Built-in Electric Charge Research Articles

INFLUENCE OF ANODIC ALUMINA USED AS SEPARATING DIELECTRIC OF SILICON AVALANCHE LEDs ON DIODE CHARACTERISTICS

A study of the influence of the formation regimes of avalanche LEDs based on nanostructured silicon on the parameters of the formed devices, such as the light emission voltage and the stability of operation has been performed. These parameters are an important factor for the practical use of avalanche LEDs in the development of silicon photonics products, the progress of which is associated with the future of integrated electronics. For the first time, the technological operation of local through electrochemical anodizing of aluminum in various electrolytes for the formation of a separating dielectric of Schottky contacts is presented. The influence of the built-in electric charge in the separation dielectric of silicon avalanche LEDs on their current-voltage characteristics is studied. It was found that the built-in negative electric charge increases the breakdown voltage of the Schottky contact, which results in an increase of the light emission efficiency of the diode structures. An explanation of this effect is presented on the basis that the built-in negative electric charge inside the anode oxide also creates a space charge region in silicon, which helps to reduce the effect of the concentration of field lines at the edges of diode structures, performing the function of protecting the Schottky contact from edge effects as well as protective areas do. It has been established that the highest avalanche breakdown voltage is observed in diode structures with anodic oxide formed in an electrolyte based on an aqueous solution of phosphoric acid. An analysis of the characteristics of LEDs at different temperatures of silicon substrates showed an increase of breakdown voltage with increasing temperature, which is typical for avalanche breakdown during impact ionization. Stable light emission of the formed LEDs was demonstrated in a wide range of operating voltages (8–16 V). The use of silicon avalanche LEDs both as discrete devices and in integrated electronics in general has been discussed.

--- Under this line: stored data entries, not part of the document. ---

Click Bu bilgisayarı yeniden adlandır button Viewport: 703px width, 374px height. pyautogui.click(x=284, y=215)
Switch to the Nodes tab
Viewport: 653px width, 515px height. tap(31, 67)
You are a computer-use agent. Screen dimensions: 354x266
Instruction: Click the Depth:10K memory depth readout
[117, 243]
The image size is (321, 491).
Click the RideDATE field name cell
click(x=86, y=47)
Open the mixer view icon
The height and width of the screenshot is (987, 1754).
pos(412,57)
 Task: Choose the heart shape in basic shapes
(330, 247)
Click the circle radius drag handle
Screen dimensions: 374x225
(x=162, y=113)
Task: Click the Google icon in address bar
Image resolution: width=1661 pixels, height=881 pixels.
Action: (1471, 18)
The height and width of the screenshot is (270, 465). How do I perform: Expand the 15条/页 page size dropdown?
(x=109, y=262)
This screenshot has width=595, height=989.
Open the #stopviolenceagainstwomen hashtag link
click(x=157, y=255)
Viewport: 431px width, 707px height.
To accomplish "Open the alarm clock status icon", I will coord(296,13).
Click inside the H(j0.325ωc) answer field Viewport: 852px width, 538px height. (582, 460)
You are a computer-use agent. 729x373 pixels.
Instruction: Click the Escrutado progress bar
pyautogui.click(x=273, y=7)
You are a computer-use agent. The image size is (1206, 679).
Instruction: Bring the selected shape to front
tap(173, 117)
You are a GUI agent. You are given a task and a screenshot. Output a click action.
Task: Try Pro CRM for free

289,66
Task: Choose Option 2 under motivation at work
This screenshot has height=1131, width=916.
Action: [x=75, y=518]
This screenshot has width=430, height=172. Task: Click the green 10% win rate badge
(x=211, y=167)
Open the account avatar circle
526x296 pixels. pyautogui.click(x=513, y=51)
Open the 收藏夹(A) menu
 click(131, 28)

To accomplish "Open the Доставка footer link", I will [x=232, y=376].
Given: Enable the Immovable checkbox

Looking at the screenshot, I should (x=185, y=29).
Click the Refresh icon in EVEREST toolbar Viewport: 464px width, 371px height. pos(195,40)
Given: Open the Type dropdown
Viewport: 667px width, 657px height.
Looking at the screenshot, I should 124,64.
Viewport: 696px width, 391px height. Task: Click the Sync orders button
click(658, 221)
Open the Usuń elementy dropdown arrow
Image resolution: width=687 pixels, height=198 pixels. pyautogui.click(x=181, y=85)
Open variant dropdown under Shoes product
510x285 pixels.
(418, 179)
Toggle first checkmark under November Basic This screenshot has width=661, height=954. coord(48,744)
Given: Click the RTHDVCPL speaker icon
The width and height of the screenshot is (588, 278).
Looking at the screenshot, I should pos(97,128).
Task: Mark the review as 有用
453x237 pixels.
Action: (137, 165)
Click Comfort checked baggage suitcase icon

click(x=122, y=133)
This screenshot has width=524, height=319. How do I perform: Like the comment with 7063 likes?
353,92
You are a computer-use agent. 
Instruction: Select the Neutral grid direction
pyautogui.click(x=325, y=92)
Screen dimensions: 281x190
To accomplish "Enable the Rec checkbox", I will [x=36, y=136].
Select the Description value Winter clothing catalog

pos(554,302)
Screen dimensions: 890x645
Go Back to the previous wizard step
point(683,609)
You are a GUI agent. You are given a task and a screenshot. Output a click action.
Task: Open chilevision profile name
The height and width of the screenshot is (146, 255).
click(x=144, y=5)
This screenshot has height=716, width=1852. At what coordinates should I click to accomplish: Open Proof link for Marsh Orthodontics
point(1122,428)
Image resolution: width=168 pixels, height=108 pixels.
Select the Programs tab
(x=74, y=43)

Effect of surface potential of anodic alumina film on their charge properties

The surface potential of anodic alumina films and their charge properties have been studied. The surface potential of anodic alumina films after anodic process has positive values, but then this potential is decreased to zero level with subsequent transition to negative values. The negative displacement of the surface potential is associated with a negative built-in electric charge of aluminum anodic oxide. The mechanism of transition from the positive built-in electric charge to the negative one inside the anodic oxides is proposed. The highest density of the negative charge is observed in the films formed in electrolytes based on the aqueous solutions of the citric and phosphoric acids.

The Changes of Surface Potential and Built-in Charge in Alumina Films After the Anodization Process

We have shown that the surface potential of anodic alumina films changes in time: immediately after the anodization process it was positively followed by the substantial decrease to negative values. Such variations of the surface potential can be associated with the negative built-in electric charge in alumina. The highest negative charge density occurs in the films formed in citric and phosphoric electrolytes.

Charge effects controlling the current hysteresis and negative differential resistance in periodic nanodimensional structures Si/CaF2

A kinetic model for charge carrier transport in periodic nanodimensional Si/CaF2 structures via localized states in the insulator was suggested. The appearance of the built-in electric charge in the insulator due to the polarization of the charge trapped by localized charge centers and the subsequent discharge of these centers were investigated. It was demonstrated that these phenomena explain the hysteresis of current-voltage (I–V) characteristics with a change of polarity of the applied external voltage. These phenomena bring about the portion of negative differential resistance (NDR) in these characteristics. Major factors ensuring the NDR appearance for the structures under investigation are the charge carrier density at the contacts and the charge voltage. At temperatures below 250 K, the NDR portion disappears. It was demonstrated that, in the course of recording the experimental I–V characteristics, the effect of the charging-discharging of localized centers should decrease. This decrease is in accordance with an increase in the time interval of measuring the current at a constant voltage and with an increase in the step of the applied voltage. This effect actually disappears for the measurement time of 20 s and the voltage step of 0.6 V.

Specific properties of the PZT-based thin-film capacitor structures with excess lead oxide

The effect of excess lead oxide on the microstructure and ferroelectric properties of lead zirconate titanate (PZT) films was studied in PZT-based thin-film capacitor structures. It is shown that excess lead in the form of lead oxide is localized at the grain boundaries and film-platinum electrode interfaces, which can result in the appearance of internal electric fields and the self-polarization of PZT films. It is suggested that the selfpolarization effect is related to the formation of a built-in electric charge with different densities at the bottom and top metal electrode-ferroelectric film interfaces.